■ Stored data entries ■

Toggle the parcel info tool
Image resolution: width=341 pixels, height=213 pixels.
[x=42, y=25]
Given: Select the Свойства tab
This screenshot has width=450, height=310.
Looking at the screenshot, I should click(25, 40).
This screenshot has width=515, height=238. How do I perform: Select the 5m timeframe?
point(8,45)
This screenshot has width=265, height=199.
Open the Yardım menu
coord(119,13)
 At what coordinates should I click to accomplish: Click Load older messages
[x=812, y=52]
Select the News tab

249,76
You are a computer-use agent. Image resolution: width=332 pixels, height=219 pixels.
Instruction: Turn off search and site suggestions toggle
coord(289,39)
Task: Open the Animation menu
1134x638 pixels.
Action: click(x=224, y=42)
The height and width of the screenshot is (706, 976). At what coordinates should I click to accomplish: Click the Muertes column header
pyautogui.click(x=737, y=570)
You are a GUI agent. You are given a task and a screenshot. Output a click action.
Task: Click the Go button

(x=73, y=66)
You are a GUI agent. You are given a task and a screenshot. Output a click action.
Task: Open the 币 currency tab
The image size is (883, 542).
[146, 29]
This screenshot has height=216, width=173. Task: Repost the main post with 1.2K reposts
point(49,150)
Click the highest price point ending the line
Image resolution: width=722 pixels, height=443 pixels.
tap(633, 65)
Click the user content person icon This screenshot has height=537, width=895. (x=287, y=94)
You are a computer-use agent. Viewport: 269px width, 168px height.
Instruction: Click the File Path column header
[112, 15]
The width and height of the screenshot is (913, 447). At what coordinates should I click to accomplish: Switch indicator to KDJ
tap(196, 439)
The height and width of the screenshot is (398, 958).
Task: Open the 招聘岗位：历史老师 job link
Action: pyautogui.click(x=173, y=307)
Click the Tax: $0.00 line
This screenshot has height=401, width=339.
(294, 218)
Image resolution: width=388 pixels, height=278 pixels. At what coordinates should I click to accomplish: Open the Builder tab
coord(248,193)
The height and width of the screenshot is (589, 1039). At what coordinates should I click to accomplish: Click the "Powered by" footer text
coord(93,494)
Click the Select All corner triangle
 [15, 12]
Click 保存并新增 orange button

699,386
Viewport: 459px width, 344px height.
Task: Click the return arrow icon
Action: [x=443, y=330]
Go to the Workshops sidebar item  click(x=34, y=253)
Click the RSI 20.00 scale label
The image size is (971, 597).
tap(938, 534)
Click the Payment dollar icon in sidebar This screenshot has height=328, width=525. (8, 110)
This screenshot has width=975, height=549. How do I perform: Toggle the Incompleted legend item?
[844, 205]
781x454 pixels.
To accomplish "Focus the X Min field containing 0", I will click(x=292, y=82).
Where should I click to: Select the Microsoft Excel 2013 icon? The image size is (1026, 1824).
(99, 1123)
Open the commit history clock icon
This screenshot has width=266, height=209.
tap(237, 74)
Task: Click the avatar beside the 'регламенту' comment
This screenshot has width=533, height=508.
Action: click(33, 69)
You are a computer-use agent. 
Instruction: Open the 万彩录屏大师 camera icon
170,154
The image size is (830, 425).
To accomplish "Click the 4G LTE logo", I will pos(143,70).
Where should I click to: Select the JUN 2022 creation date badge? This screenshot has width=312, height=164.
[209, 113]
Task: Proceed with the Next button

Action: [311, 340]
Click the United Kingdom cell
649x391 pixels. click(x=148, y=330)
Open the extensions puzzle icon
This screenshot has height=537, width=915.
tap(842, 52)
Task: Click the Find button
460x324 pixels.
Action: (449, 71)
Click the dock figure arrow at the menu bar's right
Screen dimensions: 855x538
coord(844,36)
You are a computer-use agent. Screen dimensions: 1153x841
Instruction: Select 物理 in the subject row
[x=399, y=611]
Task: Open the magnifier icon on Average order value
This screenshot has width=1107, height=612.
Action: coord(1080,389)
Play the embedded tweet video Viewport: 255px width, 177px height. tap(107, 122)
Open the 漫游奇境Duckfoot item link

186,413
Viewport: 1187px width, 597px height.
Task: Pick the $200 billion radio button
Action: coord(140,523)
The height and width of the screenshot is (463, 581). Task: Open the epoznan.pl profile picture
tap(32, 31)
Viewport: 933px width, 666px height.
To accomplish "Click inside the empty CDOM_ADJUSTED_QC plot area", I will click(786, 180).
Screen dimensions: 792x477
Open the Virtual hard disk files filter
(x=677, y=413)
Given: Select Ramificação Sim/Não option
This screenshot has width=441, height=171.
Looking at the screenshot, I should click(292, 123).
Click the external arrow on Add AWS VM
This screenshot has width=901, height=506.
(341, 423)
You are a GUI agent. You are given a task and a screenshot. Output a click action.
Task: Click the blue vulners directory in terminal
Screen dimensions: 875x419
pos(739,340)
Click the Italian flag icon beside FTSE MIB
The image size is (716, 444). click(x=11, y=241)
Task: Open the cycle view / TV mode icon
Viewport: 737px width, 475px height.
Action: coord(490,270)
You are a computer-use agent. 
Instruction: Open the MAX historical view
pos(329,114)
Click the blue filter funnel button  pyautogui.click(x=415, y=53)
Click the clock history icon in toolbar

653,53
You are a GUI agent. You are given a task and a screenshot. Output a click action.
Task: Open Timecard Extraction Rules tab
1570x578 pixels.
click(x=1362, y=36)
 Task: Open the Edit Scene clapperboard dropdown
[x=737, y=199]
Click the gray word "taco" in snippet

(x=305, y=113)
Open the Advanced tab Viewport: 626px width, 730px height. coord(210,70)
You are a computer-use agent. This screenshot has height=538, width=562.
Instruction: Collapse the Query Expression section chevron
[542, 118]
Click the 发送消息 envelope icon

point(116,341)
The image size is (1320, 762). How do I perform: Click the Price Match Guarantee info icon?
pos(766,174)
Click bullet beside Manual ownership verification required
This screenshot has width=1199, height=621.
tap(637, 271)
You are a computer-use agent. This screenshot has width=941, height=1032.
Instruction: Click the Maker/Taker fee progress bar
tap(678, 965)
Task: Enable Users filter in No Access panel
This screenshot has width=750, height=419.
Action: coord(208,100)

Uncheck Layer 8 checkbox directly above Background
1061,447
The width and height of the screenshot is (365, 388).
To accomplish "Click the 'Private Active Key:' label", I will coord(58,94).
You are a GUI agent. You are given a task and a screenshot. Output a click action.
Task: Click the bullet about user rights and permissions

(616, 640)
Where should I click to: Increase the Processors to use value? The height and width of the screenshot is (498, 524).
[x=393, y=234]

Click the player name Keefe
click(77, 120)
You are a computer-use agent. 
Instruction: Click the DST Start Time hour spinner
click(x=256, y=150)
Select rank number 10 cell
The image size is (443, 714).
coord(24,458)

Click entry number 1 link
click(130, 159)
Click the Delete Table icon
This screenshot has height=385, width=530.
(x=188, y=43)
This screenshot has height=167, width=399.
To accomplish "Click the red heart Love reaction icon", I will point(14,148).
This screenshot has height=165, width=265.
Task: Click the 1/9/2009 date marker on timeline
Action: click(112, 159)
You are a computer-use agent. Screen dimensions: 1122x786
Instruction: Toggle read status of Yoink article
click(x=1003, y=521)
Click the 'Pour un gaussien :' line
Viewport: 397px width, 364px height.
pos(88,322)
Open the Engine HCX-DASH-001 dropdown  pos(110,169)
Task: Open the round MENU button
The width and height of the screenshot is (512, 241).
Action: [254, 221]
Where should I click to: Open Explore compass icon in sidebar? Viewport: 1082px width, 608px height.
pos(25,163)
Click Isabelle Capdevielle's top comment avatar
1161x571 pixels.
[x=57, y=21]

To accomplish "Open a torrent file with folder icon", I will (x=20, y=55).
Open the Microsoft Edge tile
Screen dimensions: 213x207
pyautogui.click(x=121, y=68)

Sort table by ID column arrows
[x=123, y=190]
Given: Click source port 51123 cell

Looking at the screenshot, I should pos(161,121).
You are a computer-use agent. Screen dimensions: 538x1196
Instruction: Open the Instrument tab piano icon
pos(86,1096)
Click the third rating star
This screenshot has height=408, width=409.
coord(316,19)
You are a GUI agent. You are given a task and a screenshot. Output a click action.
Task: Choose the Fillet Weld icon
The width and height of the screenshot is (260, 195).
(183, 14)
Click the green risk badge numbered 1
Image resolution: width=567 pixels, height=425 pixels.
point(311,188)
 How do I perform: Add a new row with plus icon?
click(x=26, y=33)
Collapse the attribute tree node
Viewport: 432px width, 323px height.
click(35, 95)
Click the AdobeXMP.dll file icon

■ What is expected ■
Lines in the data that include the word "blue" should all be copied.

■ Written response ■
Task: Click the blue vulners directory in terminal
Click the blue filter funnel button  pyautogui.click(x=415, y=53)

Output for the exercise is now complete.